_Source extract_.
Parallelization & Resource Guide¶
The pipeline uses an optimized parallelization model that automatically calculates the optimal number of parallel courses based on available CPU cores. Snakemake orchestrates job scheduling while each stage of rtpipeline fans out internally using a calculated worker budget.
1. How Throughput Is Controlled¶
Automatic Parallelization Formula (Nov 2025)¶
The pipeline automatically determines optimal parallelization when scheduler.parallel_courses is not set (or null):
# threads = worker budget = snakemake --cores N - reserved_cores (default 1)
MIN_THREADS_PER_JOB = 4 # Minimum threads for efficient internal parallelism
TARGET_THREADS_PER_JOB = 5 # Target threads per course
max_courses_by_min = max(1, threads // MIN_THREADS_PER_JOB)
target_courses = max(1, threads // TARGET_THREADS_PER_JOB + 1)

_Data_.
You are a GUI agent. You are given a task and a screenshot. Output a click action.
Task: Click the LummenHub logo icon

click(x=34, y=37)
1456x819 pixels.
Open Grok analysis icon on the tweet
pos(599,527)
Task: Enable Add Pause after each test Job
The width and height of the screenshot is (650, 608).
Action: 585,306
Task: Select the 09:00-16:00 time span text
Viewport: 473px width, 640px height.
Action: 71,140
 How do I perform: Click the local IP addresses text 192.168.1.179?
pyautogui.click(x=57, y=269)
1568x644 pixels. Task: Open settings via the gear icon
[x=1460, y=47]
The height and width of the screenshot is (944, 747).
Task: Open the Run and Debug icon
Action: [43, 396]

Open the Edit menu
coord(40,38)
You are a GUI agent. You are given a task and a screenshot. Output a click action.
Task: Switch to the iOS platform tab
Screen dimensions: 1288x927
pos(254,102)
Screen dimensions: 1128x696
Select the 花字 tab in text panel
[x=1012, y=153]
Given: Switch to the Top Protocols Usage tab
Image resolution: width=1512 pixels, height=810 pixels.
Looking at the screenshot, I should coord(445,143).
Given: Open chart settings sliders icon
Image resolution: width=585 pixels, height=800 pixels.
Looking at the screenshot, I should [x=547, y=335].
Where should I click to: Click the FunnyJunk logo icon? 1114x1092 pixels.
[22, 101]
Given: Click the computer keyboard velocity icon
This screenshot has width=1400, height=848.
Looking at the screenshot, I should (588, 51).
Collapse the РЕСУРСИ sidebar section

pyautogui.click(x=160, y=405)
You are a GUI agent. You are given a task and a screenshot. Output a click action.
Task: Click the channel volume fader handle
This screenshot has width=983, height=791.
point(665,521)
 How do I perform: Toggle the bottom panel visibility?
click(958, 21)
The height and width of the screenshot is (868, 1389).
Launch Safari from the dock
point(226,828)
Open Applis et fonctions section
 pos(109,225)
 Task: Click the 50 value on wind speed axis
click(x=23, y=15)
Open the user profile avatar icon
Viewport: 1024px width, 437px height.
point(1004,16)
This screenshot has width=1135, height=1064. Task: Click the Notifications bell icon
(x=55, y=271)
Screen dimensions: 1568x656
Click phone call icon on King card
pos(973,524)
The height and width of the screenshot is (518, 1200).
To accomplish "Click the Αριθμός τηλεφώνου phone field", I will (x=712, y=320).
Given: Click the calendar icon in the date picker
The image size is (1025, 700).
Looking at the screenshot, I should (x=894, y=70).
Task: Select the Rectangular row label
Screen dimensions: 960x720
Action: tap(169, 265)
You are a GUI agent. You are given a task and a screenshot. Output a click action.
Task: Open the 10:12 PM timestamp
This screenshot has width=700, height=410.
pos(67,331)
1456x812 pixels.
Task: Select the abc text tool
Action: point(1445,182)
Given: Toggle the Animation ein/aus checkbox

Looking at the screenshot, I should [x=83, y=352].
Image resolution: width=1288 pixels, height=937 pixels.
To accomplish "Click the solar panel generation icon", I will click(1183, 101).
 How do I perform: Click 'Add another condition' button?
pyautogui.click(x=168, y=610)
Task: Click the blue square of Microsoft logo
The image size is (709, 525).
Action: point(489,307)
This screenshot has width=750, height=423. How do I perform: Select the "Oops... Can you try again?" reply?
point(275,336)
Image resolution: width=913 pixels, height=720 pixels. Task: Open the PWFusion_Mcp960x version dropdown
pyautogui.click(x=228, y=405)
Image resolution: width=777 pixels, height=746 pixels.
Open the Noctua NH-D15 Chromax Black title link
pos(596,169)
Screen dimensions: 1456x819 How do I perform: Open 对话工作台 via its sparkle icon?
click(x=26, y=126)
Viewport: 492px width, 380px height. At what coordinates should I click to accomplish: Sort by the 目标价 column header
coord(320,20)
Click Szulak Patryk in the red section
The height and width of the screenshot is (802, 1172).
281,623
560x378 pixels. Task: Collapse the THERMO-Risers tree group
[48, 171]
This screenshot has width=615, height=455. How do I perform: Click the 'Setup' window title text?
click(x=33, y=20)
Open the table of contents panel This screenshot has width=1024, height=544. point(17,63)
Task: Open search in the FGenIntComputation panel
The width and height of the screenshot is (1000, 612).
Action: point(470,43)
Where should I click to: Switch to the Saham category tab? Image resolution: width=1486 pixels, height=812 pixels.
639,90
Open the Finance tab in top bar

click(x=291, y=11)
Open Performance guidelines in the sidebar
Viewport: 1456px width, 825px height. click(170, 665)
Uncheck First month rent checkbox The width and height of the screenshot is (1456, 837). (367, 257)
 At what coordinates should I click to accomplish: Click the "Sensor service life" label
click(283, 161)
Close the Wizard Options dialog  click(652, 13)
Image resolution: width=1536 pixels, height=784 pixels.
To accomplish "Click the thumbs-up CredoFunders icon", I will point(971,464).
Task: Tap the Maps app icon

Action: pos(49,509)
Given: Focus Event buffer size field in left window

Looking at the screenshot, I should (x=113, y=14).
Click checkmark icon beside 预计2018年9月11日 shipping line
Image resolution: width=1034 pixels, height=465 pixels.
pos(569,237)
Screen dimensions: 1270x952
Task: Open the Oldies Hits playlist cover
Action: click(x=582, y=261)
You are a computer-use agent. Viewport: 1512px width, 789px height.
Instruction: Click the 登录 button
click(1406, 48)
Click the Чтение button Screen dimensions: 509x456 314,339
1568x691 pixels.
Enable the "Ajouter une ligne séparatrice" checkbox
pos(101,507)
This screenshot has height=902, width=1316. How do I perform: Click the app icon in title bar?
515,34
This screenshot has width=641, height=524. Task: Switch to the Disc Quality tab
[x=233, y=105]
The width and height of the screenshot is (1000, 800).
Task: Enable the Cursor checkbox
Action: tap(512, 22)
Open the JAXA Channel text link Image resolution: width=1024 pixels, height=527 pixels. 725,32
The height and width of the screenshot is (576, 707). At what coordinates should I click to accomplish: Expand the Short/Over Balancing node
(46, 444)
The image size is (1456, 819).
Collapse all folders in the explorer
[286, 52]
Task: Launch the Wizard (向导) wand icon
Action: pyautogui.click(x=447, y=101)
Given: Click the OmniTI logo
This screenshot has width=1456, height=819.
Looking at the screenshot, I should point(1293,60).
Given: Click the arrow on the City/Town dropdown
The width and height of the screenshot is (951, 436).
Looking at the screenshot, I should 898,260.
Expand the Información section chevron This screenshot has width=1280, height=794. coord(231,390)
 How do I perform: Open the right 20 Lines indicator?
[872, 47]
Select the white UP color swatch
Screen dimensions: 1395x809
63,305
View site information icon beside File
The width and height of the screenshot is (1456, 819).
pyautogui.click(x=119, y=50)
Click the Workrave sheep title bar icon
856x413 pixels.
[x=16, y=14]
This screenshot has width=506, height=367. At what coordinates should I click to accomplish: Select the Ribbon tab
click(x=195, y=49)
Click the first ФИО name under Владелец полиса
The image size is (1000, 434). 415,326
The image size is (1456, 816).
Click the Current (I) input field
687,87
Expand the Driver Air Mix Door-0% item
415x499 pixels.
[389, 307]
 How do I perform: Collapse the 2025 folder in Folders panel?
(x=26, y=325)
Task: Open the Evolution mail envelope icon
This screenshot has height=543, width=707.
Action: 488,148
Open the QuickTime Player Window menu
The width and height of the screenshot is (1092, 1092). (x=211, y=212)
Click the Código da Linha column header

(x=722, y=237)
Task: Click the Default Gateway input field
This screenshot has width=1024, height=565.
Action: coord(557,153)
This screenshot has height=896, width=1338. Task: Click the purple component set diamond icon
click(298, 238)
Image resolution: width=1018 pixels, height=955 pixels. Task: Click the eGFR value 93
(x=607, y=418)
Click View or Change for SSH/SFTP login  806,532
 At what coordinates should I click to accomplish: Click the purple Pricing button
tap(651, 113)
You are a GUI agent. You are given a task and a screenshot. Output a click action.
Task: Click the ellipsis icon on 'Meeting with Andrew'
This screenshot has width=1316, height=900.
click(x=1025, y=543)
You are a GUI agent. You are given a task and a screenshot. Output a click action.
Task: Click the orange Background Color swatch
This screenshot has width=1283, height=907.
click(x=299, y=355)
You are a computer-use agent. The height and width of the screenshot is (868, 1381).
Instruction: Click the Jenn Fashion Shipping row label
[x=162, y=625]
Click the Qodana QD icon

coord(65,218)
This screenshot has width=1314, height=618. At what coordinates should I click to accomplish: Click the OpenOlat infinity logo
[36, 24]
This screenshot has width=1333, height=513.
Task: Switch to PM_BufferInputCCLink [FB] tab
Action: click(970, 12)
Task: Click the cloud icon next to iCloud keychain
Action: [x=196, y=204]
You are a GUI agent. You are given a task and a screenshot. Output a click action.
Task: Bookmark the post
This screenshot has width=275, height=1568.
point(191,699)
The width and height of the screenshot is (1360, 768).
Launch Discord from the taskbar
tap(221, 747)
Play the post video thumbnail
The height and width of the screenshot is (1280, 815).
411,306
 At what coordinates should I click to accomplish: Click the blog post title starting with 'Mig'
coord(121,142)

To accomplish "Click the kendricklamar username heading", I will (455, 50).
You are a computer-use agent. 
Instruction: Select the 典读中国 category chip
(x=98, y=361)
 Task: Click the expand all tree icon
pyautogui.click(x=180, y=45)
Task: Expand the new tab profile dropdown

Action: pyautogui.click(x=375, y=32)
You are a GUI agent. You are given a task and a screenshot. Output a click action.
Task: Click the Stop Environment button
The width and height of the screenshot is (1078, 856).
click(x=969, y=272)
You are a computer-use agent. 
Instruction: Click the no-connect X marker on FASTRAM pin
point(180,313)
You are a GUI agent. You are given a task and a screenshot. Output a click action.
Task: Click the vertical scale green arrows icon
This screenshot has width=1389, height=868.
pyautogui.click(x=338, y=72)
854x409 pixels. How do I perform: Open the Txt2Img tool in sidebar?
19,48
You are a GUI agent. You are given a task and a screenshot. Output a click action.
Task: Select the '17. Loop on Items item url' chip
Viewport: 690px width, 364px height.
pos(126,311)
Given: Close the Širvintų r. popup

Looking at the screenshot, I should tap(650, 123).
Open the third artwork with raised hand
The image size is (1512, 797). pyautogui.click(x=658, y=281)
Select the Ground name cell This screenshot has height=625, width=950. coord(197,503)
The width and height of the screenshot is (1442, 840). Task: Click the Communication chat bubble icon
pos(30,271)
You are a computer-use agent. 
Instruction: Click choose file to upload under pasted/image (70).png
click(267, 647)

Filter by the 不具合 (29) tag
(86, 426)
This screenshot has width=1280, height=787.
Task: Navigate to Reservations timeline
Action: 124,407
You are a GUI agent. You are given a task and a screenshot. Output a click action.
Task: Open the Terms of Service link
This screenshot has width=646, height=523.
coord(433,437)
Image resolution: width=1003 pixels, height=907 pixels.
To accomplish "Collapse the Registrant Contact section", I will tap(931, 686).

_Stated problem 1_.
Answer these questions from the parallelization guide.
(a) Which tool orchestrates job scheduling?
(b) What value is assigned to MIN_THREADS_PER_JOB?
(c) Under what condition does the pipeline determine parallelization automatically?
_Stated problem 2_.
Retype the stretch of the parallelization guide from "1. How Throughput" through "reserved_cores (default 1)".
The material above comes from a different source than the parallelization guide.

_Problem solution 1_.
(a) Snakemake
(b) 4
(c) When scheduler.parallel_courses is not set (or null)

_Problem solution 2_.
1. How Throughput Is Controlled¶
Automatic Parallelization Formula (Nov 2025)¶
The pipeline automatically determines optimal parallelization when scheduler.parallel_courses is not set (or null):
# threads = worker budget = snakemake --cores N - reserved_cores (default 1)